Le Bitcoin est l’œuvre de développeurs mais l’initiateur reste mystérieux. Cette monnaie numérique s’obtiendrait au travers de la mise à disposition de ressources informatiques personnelles pour des projets collectifs. Elle peut ensuite être vendue ou achetée à ses détenteurs sur des plateformes informatiques spécialisées et utilisées dans des transactions commerciales (apparemment illégales dans certains cas) lorsque les deux parties l’acceptent. Le Bitcoin est aussi un système de paiements basé et –en théorie au moins- sécurisé par la technologie du peer to peer qui est utilisée pour les paiements effectués dans cette monnaie. Le fait que seule une quantité finie de Bitcoins aurait été émise a attiré les spéculateurs qui se sont précipités pour investir dans ces nouveaux supports dès que l’expérience a commencé à avoir une certaine notoriété. Le taux de change du Bitcoin en dollar s’est envolé début mars.

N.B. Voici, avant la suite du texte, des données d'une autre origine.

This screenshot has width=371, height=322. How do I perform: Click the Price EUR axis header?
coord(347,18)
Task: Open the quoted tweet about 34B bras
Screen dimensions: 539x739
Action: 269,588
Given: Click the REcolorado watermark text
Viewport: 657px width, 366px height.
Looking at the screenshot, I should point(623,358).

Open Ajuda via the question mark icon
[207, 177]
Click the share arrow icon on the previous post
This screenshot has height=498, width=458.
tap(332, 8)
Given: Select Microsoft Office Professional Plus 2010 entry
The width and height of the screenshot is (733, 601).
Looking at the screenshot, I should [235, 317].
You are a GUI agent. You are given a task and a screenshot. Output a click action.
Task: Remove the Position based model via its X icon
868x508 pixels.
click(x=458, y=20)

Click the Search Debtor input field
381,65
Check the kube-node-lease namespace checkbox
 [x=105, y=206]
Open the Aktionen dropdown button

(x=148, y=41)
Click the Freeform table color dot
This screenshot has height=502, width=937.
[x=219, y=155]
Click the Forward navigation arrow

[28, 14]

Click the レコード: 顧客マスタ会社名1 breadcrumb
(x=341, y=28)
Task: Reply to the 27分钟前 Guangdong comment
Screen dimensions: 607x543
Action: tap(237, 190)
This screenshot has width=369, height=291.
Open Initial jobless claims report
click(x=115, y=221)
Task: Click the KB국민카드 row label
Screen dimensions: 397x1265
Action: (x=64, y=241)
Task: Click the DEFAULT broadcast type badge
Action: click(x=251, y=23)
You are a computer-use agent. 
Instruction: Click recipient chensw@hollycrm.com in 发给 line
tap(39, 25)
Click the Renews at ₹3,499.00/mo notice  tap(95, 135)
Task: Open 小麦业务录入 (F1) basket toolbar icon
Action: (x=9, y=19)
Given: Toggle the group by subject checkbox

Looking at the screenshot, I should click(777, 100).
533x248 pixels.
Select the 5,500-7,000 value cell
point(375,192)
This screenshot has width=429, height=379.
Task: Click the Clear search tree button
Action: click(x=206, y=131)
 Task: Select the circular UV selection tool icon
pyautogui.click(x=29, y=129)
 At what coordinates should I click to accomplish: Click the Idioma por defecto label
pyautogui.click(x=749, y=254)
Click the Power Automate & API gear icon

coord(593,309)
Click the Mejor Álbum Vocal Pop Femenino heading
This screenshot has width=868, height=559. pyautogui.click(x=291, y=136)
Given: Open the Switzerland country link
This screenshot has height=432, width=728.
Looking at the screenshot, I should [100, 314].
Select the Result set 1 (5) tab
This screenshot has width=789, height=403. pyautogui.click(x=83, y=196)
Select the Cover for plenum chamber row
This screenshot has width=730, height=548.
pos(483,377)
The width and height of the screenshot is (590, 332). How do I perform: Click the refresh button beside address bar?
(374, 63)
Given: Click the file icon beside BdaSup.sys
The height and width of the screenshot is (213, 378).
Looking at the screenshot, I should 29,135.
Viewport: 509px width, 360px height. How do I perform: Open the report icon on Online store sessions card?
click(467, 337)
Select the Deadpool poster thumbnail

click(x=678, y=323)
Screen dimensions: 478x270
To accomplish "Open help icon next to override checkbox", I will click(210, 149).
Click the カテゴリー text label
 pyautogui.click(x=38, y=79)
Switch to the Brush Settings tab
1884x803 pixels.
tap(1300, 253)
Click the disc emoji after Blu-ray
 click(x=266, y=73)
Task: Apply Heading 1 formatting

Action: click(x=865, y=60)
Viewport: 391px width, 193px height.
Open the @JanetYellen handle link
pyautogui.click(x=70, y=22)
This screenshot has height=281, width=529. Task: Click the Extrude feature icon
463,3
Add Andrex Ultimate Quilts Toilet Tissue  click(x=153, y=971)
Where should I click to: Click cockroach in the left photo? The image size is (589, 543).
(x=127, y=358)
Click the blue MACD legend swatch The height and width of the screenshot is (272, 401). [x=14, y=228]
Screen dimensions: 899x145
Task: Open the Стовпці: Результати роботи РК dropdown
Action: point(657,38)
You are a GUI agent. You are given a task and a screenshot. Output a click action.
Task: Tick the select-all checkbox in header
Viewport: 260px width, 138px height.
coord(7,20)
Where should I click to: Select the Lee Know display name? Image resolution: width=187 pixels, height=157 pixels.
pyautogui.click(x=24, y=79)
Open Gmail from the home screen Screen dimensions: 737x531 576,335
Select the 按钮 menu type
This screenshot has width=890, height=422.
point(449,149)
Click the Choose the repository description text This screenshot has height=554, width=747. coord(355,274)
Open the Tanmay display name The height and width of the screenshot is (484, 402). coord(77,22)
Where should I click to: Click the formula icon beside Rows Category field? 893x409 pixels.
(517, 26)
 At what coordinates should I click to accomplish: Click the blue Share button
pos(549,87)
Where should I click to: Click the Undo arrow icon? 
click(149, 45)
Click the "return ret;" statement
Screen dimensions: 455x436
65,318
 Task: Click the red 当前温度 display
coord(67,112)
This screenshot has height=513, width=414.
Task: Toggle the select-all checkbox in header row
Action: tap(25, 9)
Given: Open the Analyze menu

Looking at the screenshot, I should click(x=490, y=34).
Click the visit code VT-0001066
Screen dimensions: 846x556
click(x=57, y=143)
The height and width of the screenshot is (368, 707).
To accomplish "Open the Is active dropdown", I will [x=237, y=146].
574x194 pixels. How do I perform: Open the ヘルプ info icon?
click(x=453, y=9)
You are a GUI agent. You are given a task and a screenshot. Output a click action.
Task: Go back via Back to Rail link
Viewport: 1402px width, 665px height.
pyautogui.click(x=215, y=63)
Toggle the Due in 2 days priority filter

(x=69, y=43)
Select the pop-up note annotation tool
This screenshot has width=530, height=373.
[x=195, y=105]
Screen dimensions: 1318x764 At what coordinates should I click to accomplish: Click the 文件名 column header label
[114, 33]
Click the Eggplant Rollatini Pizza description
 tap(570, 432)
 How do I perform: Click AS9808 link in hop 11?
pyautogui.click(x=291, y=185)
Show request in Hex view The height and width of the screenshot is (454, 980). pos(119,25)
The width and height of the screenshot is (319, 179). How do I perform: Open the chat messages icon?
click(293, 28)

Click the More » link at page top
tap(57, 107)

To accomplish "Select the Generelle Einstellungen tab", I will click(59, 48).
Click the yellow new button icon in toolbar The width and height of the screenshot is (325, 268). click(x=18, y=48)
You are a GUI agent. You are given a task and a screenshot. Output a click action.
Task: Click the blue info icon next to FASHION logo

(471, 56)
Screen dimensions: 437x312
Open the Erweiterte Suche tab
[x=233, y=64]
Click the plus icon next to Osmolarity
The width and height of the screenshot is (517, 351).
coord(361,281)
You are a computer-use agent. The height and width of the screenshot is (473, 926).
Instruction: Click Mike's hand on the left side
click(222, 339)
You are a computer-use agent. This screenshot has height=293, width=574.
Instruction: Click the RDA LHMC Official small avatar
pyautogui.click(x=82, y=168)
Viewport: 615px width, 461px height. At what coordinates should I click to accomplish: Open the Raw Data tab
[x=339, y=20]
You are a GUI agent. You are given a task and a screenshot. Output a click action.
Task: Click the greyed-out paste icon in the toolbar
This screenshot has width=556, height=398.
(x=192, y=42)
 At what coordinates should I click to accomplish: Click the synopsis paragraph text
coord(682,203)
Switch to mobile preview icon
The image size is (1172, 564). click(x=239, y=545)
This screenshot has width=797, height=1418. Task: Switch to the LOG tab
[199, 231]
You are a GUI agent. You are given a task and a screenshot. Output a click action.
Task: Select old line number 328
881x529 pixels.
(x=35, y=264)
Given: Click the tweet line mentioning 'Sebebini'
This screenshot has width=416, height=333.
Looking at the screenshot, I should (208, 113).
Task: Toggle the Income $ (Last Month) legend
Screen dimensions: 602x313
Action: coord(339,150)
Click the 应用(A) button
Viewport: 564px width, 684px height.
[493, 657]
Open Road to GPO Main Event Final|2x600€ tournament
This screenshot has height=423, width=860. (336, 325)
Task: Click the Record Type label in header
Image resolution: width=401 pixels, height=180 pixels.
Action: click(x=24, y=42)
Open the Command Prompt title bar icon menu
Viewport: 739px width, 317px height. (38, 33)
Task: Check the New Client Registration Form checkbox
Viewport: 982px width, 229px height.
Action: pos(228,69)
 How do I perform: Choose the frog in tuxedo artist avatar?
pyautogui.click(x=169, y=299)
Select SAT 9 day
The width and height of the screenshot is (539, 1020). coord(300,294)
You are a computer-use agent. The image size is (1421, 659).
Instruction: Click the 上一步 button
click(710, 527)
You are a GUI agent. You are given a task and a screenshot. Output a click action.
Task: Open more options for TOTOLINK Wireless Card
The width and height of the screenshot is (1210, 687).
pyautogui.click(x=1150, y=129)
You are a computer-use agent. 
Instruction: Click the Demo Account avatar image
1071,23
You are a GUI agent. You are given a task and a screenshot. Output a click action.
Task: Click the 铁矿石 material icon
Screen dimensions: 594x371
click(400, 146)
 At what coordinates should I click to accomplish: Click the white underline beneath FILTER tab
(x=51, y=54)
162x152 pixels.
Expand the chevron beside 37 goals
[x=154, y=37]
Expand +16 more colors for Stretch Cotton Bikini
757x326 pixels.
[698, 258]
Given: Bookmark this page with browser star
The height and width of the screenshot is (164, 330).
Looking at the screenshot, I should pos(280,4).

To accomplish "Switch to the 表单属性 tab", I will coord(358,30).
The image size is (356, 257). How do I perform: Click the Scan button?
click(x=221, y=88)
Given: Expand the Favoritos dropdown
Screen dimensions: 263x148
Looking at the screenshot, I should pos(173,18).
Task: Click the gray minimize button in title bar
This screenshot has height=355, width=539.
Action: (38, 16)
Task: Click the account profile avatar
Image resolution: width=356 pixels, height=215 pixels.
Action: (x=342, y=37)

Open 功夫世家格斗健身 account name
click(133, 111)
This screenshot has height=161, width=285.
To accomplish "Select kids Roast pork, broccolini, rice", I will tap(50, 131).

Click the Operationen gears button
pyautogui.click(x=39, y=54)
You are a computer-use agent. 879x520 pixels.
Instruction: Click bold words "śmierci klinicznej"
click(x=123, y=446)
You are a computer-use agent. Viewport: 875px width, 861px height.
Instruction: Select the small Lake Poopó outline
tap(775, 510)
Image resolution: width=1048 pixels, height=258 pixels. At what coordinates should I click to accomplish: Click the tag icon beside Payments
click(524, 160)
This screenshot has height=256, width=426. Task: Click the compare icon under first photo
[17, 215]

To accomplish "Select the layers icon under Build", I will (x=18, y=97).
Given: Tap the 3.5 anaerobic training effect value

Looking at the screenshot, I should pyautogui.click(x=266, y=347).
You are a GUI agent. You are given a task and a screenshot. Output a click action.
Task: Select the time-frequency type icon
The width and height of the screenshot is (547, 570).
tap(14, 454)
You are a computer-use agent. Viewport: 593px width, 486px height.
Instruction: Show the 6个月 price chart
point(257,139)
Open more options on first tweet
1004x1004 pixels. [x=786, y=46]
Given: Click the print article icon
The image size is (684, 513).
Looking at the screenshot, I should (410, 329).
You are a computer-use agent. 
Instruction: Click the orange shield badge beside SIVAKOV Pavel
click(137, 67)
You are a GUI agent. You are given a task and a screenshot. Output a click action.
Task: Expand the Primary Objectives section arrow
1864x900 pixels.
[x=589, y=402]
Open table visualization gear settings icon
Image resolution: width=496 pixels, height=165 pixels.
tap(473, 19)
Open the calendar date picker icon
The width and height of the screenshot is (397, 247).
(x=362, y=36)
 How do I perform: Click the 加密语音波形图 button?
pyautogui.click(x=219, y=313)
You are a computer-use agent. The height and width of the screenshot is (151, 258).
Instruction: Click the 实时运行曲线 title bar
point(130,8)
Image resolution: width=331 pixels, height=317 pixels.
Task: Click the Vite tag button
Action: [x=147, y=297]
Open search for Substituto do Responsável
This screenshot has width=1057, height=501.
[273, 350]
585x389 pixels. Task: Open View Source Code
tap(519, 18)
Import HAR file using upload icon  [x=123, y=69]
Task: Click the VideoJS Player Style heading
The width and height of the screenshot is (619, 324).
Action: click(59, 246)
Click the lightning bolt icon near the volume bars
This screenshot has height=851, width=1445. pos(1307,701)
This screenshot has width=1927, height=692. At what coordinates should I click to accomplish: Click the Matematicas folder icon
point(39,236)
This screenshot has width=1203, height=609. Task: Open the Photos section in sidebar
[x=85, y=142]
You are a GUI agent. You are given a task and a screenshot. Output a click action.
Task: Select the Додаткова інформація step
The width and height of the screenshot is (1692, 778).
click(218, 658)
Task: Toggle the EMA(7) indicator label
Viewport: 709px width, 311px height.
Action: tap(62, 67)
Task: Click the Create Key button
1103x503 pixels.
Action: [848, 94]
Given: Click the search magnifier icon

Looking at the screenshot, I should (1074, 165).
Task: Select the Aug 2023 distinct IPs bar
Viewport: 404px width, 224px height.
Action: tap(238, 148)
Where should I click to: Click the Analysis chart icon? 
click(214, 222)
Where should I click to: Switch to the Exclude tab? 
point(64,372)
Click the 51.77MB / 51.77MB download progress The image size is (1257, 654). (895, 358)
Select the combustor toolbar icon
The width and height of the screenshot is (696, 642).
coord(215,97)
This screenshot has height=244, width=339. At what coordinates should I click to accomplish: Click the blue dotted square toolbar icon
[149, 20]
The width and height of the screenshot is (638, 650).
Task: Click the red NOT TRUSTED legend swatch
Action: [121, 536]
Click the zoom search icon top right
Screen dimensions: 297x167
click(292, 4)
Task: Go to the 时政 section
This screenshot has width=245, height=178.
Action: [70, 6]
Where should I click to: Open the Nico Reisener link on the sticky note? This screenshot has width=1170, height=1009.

Il a ensuite baissé fortement sans toutefois revenir à son niveau d’origine.
Comme Skype en son temps et avec une technologie voisine, le Bitcoin est une expérience technologique intéressante. Elle pourrait inspirer une évolution des moyens des paiements électroniques qu’elle facilite grandement. Elle pourrait fragiliser les situations acquises des grands émetteurs de carte de paiements comme la voix sur Internet (VOIP) a contribué à réduire la rente des opérateurs historiques.
La démarche est moins convaincante sur le plan monétaire. D’une part, un problème de confiance se pose. L’absence de contrôles sur l’émetteur et sur les transactions suscite le doute. Les autorités sont à tout moment susceptibles d’intervenir pour réguler cette activité normalement régalienne. Par ailleurs et surtout, cette monnaie ne s’appuie sur rien. Elle n’a pas de sous-jacent. Encore moins que celle créée en France au début du 18ème siècle par le banquier écossais John Law qui se fondait sur le monopole du commerce avec les colonies et les contrées lointaines et qui, malgré cela, conduisit à une retentissante faillite, non sans avoir réglé le problème d’une partie de la dette publique héritée de Louis XIV.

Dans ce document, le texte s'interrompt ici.